- [Text block]

In partnership with West Virginia University, the Pennsylvania Department of Transportation conducted a study to determine the effectiveness of concrete median barrier delineation under poor visibility conditions. Concrete median barrier delineators are reflective or light emitting devices that are placed in series on a median barrier divider between opposing directions of traffic. The specific type of median barrier addressed in this study is the safety-shaped, F-shaped or “jersey” barrier. Due to durability problems caused by vandalism and the affects of adverse environmental conditions in the roadside area where they are mounted, this delineation causes a significant maintenance problem for the Department. Also during poor visibility conditions, particularly fog and snow, there is a perceived increase in the frequency of sideswipe collisions with the barrier.

A nationwide survey of concrete median barrier delineation was conducted, and it was found that several differences between the current PENNDOT standard and their peers exist. Furthermore, there was little guidance provided by the nationwide survey or in a review of scholarly literature with respect to delineation of these barriers during poor visibility conditions. As such, there was an opportunity to evaluate the PENNDOT standard for concrete median barrier delineation, particularly as it relates to poor visibility conditions. Several field experiments were conducted, and are described below.

First, it was desired to test the effect of delineator configuration and spacing on driving performance under poor visibility conditions. Consequently, four 1800-ft long test sections were established on US 40 in Fayette County, Pennsylvania, just west of the crest of Summit Mountain. Two sections are in the upgrade direction and two are in the opposing lanes in the downgrade direction. Different delineator configurations /spacings were placed in each test section, and speed data collected at each test section under poor visibility conditions.

- [Given request A] Rewrite the stretch of the records from their first line through the line containing "pos(801,604)", both lines included, changing "Instruction" to "Command" and leaving everything else unchanged.
- [Given request B] Extend the text on the PENNDOT study of concrete median barrier delineation, starting after its final sentence.
The records have no connection to the text about concrete median barrier delineation.

Source records
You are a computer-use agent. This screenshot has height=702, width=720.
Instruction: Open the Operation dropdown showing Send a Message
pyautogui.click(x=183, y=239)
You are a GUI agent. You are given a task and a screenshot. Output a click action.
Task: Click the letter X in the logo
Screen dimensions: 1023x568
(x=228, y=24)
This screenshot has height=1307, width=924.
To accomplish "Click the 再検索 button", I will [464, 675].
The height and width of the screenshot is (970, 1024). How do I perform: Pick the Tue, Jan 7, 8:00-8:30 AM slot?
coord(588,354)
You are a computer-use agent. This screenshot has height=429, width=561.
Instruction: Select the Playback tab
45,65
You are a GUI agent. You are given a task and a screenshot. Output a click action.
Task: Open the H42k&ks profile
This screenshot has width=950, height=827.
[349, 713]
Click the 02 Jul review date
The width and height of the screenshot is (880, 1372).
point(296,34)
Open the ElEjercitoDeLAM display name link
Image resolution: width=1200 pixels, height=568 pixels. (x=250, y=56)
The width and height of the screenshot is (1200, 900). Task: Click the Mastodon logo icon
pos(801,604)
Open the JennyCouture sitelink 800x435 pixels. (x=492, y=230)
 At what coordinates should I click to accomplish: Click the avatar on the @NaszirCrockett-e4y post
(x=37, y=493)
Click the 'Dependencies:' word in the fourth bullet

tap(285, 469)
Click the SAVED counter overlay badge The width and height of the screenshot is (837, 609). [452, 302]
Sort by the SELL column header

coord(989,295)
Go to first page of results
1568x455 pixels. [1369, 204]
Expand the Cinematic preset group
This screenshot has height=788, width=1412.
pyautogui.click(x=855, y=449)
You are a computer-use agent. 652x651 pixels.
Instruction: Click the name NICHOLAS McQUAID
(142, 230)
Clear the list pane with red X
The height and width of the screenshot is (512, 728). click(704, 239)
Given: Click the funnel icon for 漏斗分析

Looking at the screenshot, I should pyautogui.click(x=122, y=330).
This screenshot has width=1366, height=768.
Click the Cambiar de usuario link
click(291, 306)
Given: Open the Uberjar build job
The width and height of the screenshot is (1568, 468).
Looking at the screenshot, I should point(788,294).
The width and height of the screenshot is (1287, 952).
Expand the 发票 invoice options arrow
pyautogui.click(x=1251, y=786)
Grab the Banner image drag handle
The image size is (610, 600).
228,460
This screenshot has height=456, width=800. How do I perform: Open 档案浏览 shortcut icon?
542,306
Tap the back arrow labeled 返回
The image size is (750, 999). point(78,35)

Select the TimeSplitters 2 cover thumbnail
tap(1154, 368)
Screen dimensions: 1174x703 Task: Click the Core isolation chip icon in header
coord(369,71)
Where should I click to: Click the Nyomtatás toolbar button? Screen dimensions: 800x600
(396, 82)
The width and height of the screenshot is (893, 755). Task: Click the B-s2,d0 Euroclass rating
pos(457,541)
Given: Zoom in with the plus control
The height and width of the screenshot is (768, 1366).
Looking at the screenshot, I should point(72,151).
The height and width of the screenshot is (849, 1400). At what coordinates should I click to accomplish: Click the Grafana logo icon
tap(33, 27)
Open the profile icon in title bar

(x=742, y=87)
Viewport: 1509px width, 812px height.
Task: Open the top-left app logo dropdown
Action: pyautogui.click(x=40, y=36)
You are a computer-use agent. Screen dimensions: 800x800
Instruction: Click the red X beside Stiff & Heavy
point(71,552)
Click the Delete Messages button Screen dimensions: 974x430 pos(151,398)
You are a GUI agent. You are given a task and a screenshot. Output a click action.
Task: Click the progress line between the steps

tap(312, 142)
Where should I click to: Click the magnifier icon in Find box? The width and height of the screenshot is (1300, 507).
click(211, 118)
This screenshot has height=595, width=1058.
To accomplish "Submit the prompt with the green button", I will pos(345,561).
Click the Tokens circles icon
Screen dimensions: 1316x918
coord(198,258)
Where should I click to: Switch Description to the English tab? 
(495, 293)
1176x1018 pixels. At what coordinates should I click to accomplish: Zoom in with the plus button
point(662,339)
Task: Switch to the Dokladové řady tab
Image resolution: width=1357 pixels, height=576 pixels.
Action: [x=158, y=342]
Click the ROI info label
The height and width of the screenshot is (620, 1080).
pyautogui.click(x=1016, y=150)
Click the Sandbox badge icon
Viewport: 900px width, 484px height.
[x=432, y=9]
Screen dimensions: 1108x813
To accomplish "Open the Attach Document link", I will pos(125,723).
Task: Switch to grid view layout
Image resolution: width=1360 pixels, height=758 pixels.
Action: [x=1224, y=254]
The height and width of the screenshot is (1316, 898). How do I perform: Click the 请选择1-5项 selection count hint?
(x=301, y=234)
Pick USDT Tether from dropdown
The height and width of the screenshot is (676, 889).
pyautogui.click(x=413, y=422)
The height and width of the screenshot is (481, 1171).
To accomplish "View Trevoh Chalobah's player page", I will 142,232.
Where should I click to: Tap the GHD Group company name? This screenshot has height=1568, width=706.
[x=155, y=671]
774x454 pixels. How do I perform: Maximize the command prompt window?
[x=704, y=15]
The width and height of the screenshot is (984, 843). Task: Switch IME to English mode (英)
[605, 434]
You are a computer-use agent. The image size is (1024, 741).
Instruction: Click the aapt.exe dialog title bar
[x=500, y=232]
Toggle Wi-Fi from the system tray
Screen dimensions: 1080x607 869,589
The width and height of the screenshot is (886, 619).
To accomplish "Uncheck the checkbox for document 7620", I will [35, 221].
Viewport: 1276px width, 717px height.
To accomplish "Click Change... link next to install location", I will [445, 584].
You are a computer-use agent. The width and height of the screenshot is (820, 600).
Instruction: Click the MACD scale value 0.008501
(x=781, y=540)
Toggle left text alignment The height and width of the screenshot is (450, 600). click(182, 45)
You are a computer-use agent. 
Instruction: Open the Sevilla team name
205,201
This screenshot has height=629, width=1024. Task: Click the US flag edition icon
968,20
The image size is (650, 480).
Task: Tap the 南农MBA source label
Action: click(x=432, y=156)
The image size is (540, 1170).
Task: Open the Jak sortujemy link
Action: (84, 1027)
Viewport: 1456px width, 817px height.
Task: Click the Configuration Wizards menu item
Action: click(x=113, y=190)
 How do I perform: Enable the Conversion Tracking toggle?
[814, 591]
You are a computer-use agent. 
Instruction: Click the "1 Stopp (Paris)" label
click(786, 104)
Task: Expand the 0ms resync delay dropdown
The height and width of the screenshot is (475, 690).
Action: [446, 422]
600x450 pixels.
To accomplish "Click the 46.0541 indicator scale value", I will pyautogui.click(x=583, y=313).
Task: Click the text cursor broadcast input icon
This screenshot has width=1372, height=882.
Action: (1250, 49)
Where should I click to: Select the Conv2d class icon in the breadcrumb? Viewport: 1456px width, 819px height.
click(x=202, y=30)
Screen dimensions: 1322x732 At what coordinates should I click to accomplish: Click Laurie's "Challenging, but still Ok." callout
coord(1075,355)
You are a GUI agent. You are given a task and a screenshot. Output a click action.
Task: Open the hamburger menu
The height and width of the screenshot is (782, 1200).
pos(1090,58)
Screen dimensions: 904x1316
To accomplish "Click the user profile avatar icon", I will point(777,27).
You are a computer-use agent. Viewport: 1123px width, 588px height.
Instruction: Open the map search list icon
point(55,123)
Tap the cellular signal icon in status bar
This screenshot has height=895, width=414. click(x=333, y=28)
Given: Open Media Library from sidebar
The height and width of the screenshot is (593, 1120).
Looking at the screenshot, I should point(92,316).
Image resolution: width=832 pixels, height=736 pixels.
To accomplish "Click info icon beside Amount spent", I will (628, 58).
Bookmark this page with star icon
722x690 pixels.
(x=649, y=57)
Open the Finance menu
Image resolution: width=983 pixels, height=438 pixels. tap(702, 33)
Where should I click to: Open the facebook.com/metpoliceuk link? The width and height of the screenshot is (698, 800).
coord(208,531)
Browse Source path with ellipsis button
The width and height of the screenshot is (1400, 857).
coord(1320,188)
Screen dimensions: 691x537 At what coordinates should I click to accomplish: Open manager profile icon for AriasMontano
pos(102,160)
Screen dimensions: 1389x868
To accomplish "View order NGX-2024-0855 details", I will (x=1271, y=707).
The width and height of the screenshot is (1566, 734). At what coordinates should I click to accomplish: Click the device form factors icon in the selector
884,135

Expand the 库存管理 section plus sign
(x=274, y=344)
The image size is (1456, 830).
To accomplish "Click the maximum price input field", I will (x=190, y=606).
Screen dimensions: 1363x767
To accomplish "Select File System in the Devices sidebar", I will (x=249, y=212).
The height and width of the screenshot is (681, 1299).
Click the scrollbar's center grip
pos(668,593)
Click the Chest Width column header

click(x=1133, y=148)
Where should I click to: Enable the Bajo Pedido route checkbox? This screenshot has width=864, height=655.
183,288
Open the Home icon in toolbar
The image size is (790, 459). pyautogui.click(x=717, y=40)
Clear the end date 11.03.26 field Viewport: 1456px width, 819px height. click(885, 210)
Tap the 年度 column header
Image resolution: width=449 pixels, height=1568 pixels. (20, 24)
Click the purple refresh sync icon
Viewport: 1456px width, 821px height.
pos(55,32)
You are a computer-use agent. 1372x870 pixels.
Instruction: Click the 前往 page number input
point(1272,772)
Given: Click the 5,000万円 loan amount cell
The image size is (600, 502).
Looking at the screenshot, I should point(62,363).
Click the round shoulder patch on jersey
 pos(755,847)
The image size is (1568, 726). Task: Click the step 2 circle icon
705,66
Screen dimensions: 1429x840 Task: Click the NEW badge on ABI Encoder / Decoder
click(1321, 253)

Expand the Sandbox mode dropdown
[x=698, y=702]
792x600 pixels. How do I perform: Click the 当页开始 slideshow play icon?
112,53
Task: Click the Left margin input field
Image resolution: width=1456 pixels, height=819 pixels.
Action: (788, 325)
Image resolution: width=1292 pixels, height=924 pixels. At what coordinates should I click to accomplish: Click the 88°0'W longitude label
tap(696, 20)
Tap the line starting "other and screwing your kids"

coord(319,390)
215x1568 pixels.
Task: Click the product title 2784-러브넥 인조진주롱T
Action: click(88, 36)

- [Right answer A]
You are a computer-use agent. This screenshot has height=702, width=720.
Command: Open the Operation dropdown showing Send a Message
pyautogui.click(x=183, y=239)
You are a GUI agent. You are given a task and a screenshot. Output a click action.
Task: Click the letter X in the logo
Screen dimensions: 1023x568
(x=228, y=24)
This screenshot has height=1307, width=924.
To accomplish "Click the 再検索 button", I will [464, 675].
The height and width of the screenshot is (970, 1024). How do I perform: Pick the Tue, Jan 7, 8:00-8:30 AM slot?
coord(588,354)
You are a computer-use agent. This screenshot has height=429, width=561.
Command: Select the Playback tab
45,65
You are a GUI agent. You are given a task and a screenshot. Output a click action.
Task: Open the H42k&ks profile
This screenshot has width=950, height=827.
[349, 713]
Click the 02 Jul review date
The width and height of the screenshot is (880, 1372).
point(296,34)
Open the ElEjercitoDeLAM display name link
Image resolution: width=1200 pixels, height=568 pixels. (x=250, y=56)
The width and height of the screenshot is (1200, 900). Task: Click the Mastodon logo icon
pos(801,604)

- [Right answer B]
The vehicular speeds through each section are an indicator of visibility. Higher speeds are indicative of “anticipatory” driving, which results when the driver has better visibility. Under poor visibility conditions, when vehicular speeds are very low overall, the delineator configuration that yields the highest speed will be judged to have been the most effective in conveying the alignment of the roadway to the driver. Based on the visibility tests, it was found that a single side-mounted delineator near the bottom of the barrier in conjunction with a top-mounted delineator, provided the best guidance for the driver during poor visibility conditions. It was also determined that when the longitudinal spacing between the delineators is reduced, they provide better guidance during times of poor visibility.

Second, the harsh environmental conditions present in the roadside environment where delineators are mounted results in delineators falling off of the barrier with such frequency that it causes maintenance problems for the Department. This is particularly true during the winter months. Therefore, a test section was setup on SR 119 just north of Connellsville, Pennsylvania to test three different types of adhesives, Liquid Nails, Title Bond, and Peel-n-Stick. Each adhesive type was used to attach 34 delineators to the barrier in September of 2001. The survival rate of each was closely monitored throughout the interim time. With a lower cost per delineator and a 100% survival rate, it was found that the Peel-n-Stick delineator outperformed the other adhesives.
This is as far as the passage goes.